Cunqi Jia, Jinchuan Hu, Kamy Sepehrnoori

Summary Fingering behavior is a crucial phenomenon in the improved oil recovery process and significantly influences oil recovery, including heterogeneity channeling and viscous fingering. This study modeled the fingering behavior during the water flooding process and enhanced the simulation method to represent these two phenomena simultaneously. In this study, we employ the Corey correlations to preserve laboratory-measured data on the relative permeability and incorporate the impact of capillary pressure. The Leverett J-function is additionally used to integrate formation heterogeneity and saturation influence on capillary pressure.

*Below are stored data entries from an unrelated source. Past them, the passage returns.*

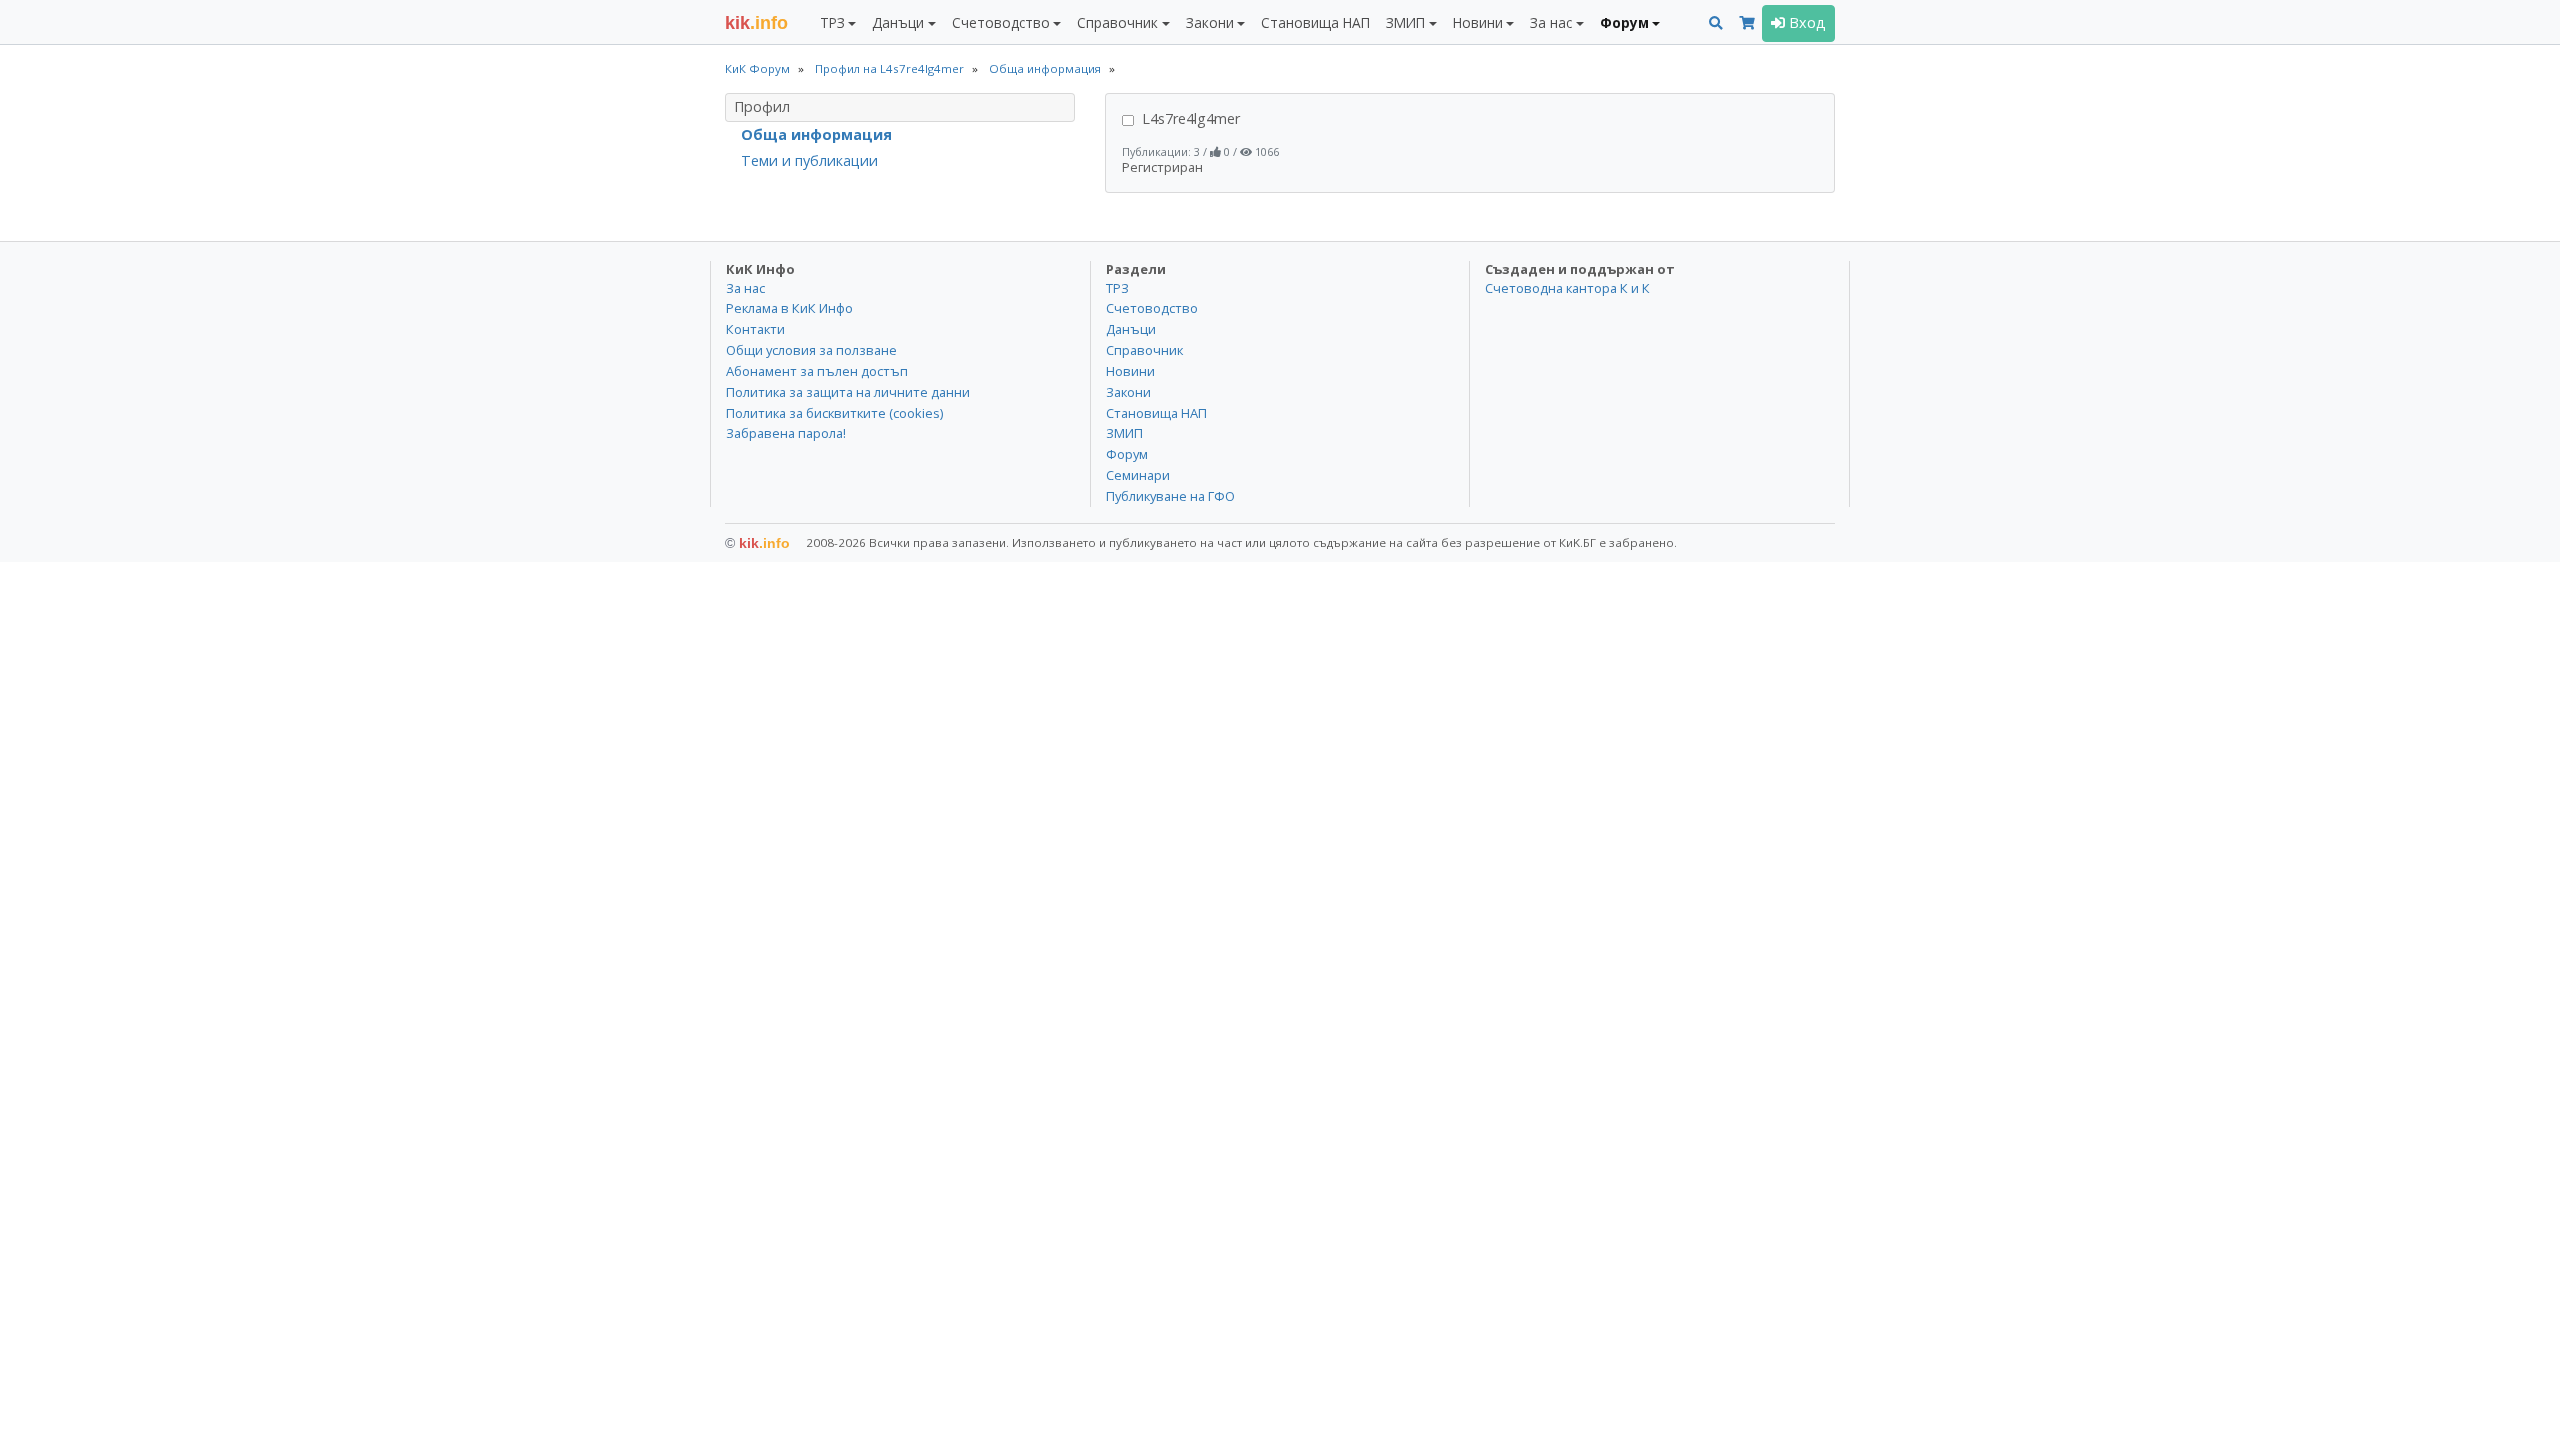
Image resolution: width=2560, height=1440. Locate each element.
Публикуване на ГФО (1170, 496)
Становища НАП (1315, 22)
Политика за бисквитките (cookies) (834, 413)
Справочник (1144, 350)
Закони (1128, 392)
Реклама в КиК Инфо (789, 308)
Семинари (1138, 475)
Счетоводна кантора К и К (1567, 288)
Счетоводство (1152, 308)
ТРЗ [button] (832, 22)
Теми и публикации (809, 160)
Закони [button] (1210, 22)
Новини (1130, 371)
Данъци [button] (898, 22)
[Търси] (1716, 23)
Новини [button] (1478, 22)
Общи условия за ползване (811, 350)
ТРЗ (1117, 288)
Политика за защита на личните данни (848, 392)
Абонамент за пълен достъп (817, 371)
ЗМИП (1124, 433)
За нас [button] (1551, 22)
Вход (1805, 22)
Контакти (755, 329)
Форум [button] (1624, 22)
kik (757, 543)
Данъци (1131, 329)
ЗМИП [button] (1405, 22)
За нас (745, 288)
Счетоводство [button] (1001, 22)
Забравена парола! (786, 433)
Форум (1127, 454)
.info (756, 23)
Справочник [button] (1117, 22)
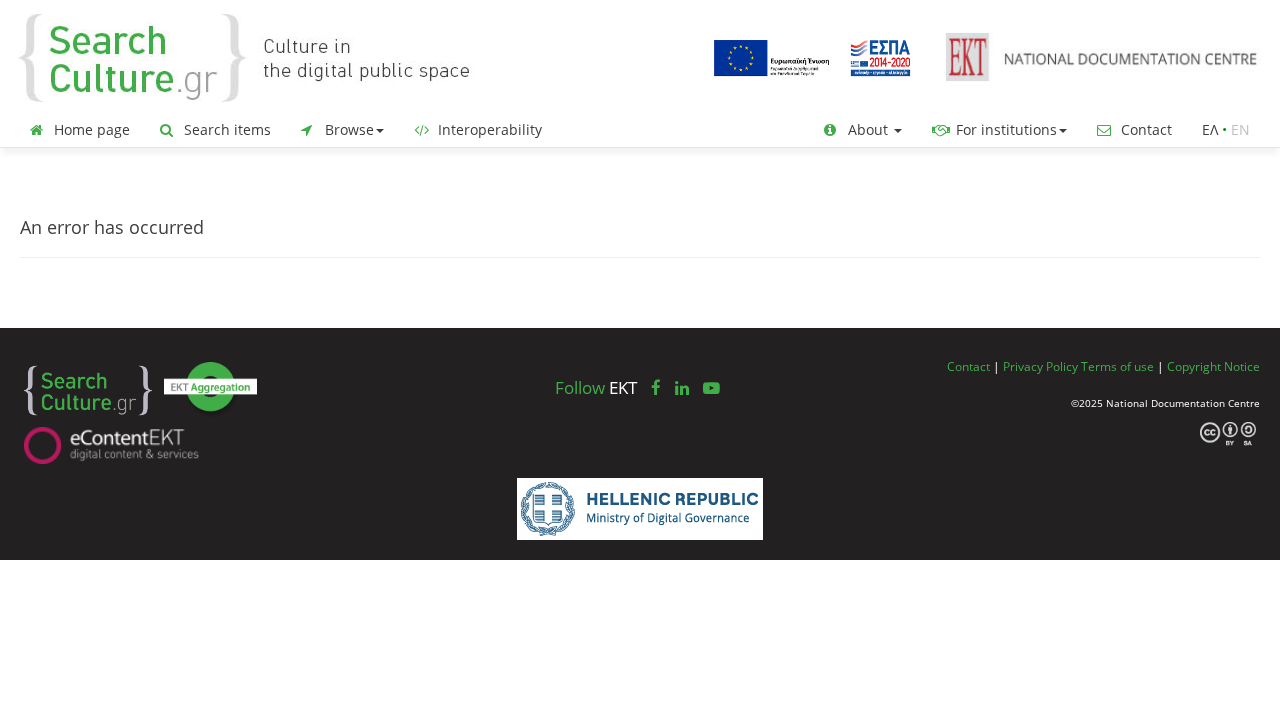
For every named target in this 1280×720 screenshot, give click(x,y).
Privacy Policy (1040, 366)
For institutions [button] (1004, 129)
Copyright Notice (1213, 366)
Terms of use (1117, 366)
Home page (90, 129)
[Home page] (260, 56)
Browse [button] (347, 129)
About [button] (868, 129)
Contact (1144, 129)
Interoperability (488, 129)
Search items (225, 129)
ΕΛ (1210, 129)
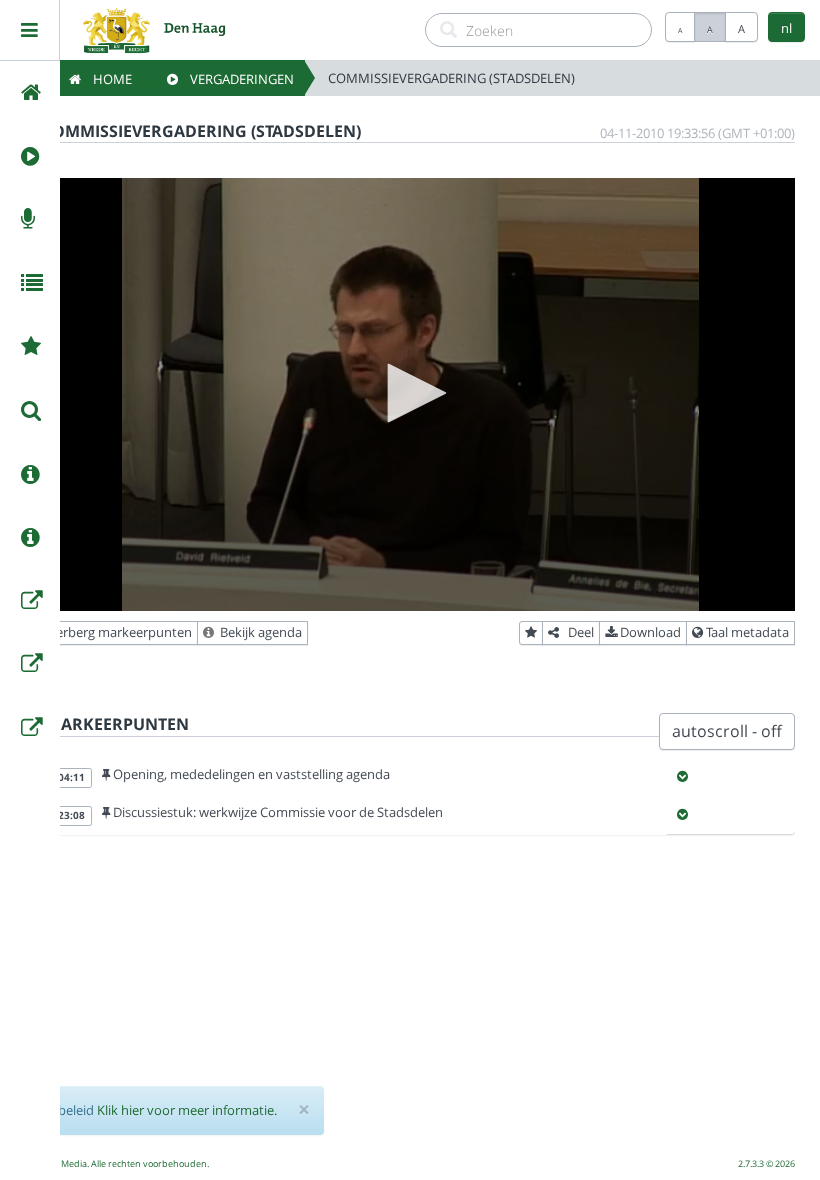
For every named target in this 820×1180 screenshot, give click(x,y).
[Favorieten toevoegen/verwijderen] (531, 633)
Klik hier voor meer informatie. (187, 1110)
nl (786, 28)
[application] (410, 394)
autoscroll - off (727, 731)
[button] (410, 393)
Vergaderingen (236, 79)
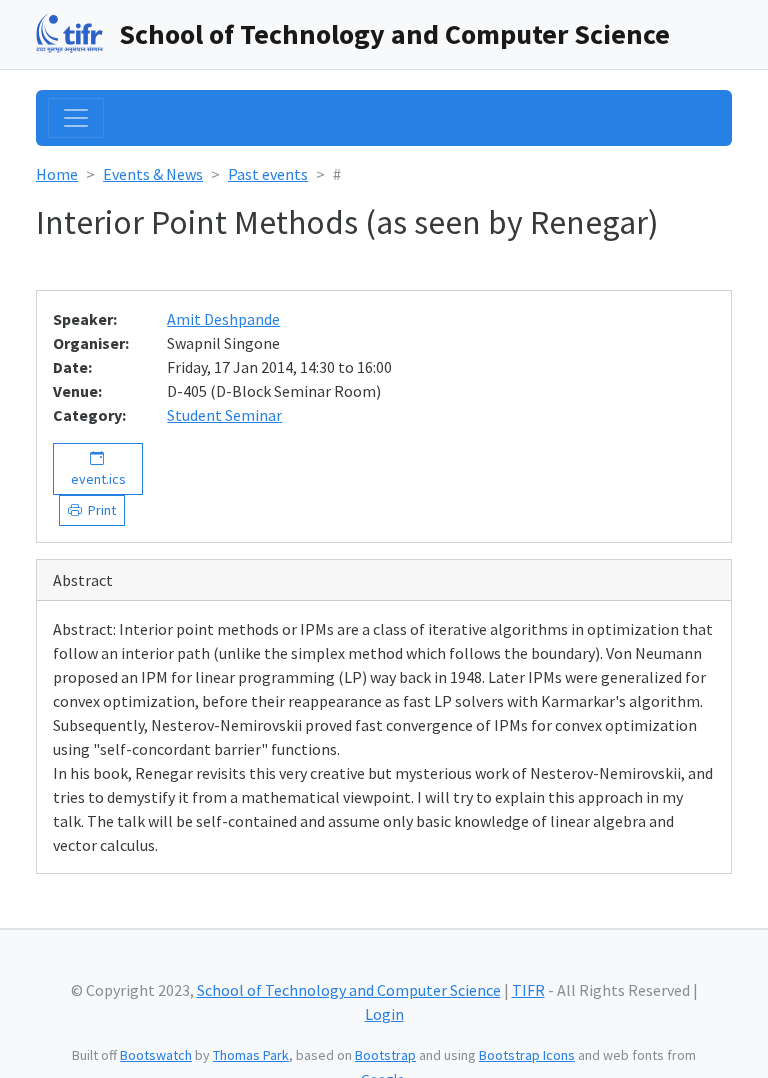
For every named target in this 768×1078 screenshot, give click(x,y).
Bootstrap (385, 1055)
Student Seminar (224, 415)
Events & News (153, 174)
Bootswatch (156, 1055)
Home (57, 174)
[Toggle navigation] (76, 118)
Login (384, 1014)
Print (99, 510)
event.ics (98, 468)
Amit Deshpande (223, 319)
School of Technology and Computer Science (394, 34)
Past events (268, 174)
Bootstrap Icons (527, 1055)
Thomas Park (251, 1055)
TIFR (528, 990)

The method is validated through a comparison with lab-based flat-plate displacement experiments, with authentic measured relative permeability data. our improved model can accurately capture the results of the fingering phenomenon, obtaining similar fingering patterns and quantitatively matching the BHP, water cut, and oil recovery factor. Based on it, we explored the influence of injection rate, water and oil viscosities, and viscosity ratio. The results indicate that increasing the injected water viscosity delays the breakthrough, thus improving the oil recovery. It is worth noting that the same value of viscosity ratio does not obtain the same results. For instance, when the water and oil viscosities are 100m and 1000 mPa·s, 1PV water injection results in a final recovery factor of 54.79%, while 38.02% with viscosities of 1mPa·s and 10 mPa·s respectively. Water injection rates also affect the final oil recovery. These two typical findings cannot be captured in most of previous simulations. By considering the impact of capillary pressure heterogeneity, such physical phenomena are well reproduced in this work. Compared to visualization experiments and micro-scale direct simulation, macro-scale fingering simulation has always been challenging. While some studies can obtain fingering images similar to those observed in laboratory experiments, the relative permeability used deviates significantly from actual conventional laboratory measurements. However, our improved model can simultaneously reproduce both heterogeneity channeling and viscous fingering phenomena with authentic laboratory-measured data.